The Damas Island Estuary of Costa Rica contains thousands of acres of protected mangrove forests. Red, black, white, and green (or “pineapple”) mangrove trees co-exist, providing ecosystems that are critical in the survival of several different plant and animal species. Conveniently located a mere ten minutes from the city of Quepos and only fifteen minutes from Manuel Antonio where Cafe Milagro’s Restaurant is located, travelers often take kayak trips through the canals of the forest in search of Costa Rican wildlife.
Native to the tropics and subtropics, mangrove forests exist in estuaries, where saltwater and fresh water come together. This unique quality makes them an environmental asset unlike any other tree as they provide habitats for creatures of land, sea, and air.
At the base of a mangrove trees is a massive root system that grows down through the water and spreads in various intertwining directions. When multiple trees combine together, it establishes a giant haven along the banks which constructs an entire infrastructure for countless species of fish, reptiles, and invertebrates. The protection that is provided by the entangled stems allows smaller fish and shrimp to mature, thus creating hunting grounds for their larger prey. This proves invaluable for the Costa Rican fishing industry. Bigger fish congregate at the foundation of the mangroves in search of food, therefore fisherman seek out the mangroves in search of the next big catch.
But the roots aren’t the only part of the mangrove where habitation prevails.
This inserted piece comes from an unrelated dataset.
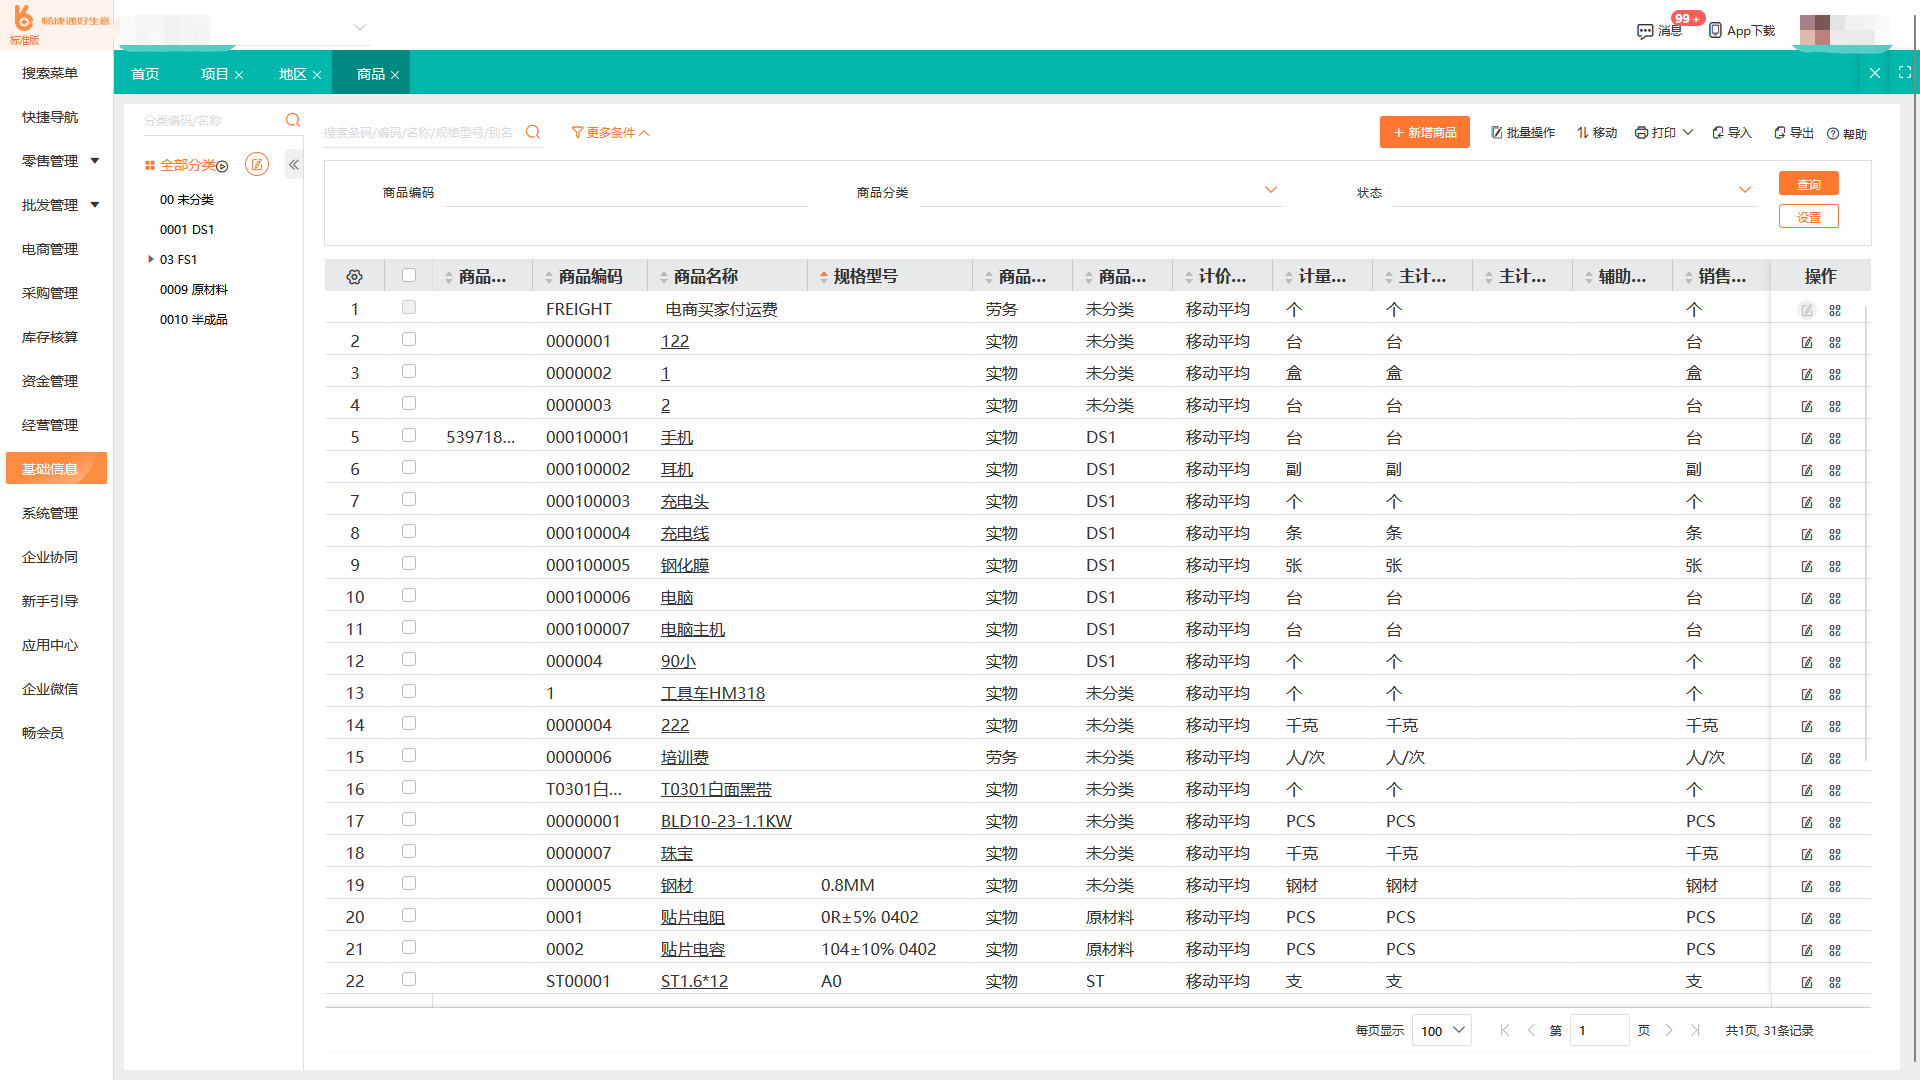Viewport: 1920px width, 1080px height.
Task: Toggle checkbox for row 5 手机
Action: click(x=410, y=435)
The dense, leafy canopies provide housing for innumerable exotic bird species native to Costa Rica, while amongst the twisting branches slither the elongated form of various snakes. Capuchin monkeys can be seen playfully swinging from one mangrove to another while the lazy crawl of a sloth can go almost unnoticed. Even the endangered pygmy anteater, the smallest anteater in the world, makes its home within the mangroves full leaves.
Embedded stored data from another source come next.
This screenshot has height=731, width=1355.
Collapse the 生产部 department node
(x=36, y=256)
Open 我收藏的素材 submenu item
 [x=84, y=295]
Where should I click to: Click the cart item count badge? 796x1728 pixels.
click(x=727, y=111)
These ecosystems are vital for the survival of many different species, and that includes humans. Mangroves provide global benefits to the environment with their massive production of oxygen. Due to their density, they take in substantial amounts of carbon dioxide from within the atmosphere, thus emitting equally substantial amounts of oxygen. The many values of the mangroves are why there are several protected forests across the world.
A visit to the Damas Island Estuary provides a unique opportunity to learn the intricate details of Costa Rica’s ecological and environmental resources. The vast array of wildlife hidden within those thick forest walls make journeying through those waters a true Costa Rican adventure.